By measuring lithium, researchers learn more about structure of stars
LAWRENCE — During its nuclear fusion processes, a burning star does not make the element lithium. Rather, over time, stars consume their lithium supply that was originally created during the Big Bang that gave birth to our universe.
Now, scientists from the University of Kansas are using lithium measurements to better understand stars and star clusters in the Milky Way.
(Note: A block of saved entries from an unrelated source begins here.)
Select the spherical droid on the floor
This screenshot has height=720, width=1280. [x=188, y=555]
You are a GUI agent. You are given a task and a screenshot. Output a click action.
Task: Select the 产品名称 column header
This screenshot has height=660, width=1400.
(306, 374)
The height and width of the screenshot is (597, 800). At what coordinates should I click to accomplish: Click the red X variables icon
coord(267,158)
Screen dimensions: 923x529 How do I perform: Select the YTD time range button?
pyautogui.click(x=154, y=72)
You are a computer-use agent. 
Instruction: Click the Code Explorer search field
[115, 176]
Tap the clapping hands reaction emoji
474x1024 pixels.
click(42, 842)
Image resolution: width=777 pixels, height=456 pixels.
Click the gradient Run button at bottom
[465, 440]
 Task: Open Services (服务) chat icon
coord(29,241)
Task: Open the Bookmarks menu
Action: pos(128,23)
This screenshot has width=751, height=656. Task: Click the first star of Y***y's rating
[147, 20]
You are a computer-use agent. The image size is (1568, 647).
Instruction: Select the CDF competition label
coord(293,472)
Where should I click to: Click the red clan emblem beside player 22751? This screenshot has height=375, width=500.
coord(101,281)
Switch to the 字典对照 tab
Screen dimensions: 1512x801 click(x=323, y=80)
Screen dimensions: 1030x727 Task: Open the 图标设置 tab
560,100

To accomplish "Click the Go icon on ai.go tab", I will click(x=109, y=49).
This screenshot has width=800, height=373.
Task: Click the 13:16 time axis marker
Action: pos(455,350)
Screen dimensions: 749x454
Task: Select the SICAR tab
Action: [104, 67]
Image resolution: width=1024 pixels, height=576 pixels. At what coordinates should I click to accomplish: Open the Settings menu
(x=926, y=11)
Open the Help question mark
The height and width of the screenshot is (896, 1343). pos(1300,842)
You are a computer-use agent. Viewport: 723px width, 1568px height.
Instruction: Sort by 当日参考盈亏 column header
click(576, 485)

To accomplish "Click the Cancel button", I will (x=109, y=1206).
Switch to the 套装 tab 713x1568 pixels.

"Lithium is very, very cool as an element for a lot of reasons," said Barbara Anthony-Twarog, professor of physics and astronomy at KU. "In the Big Bang, hydrogen and helium were created when the universe was about three minutes old, along with some other light elements like lithium, beryllium and boron. Everything else gets made inside stars. But lithium doesn't get made further inside stars. It gets chewed up, burned or destroyed. We have this cosmological marker of how much lithium was made long ago. But is it still there inside a star? If not, why not?"
Working with her husband, Bruce Twarog, professor of physics and astronomy at KU, and Con Deliyannis of Indiana University, Anthony-Twarog utilizes a 3.5-meter telescope at the Kitt Peak National Observatory in Arizona and a 4-meter telescope at Cerro Tololo Observatory in Chile. With a spectrograph, the researchers look carefully at wavelengths of light from stars and star clusters within our galaxy to discover how much lithium is present.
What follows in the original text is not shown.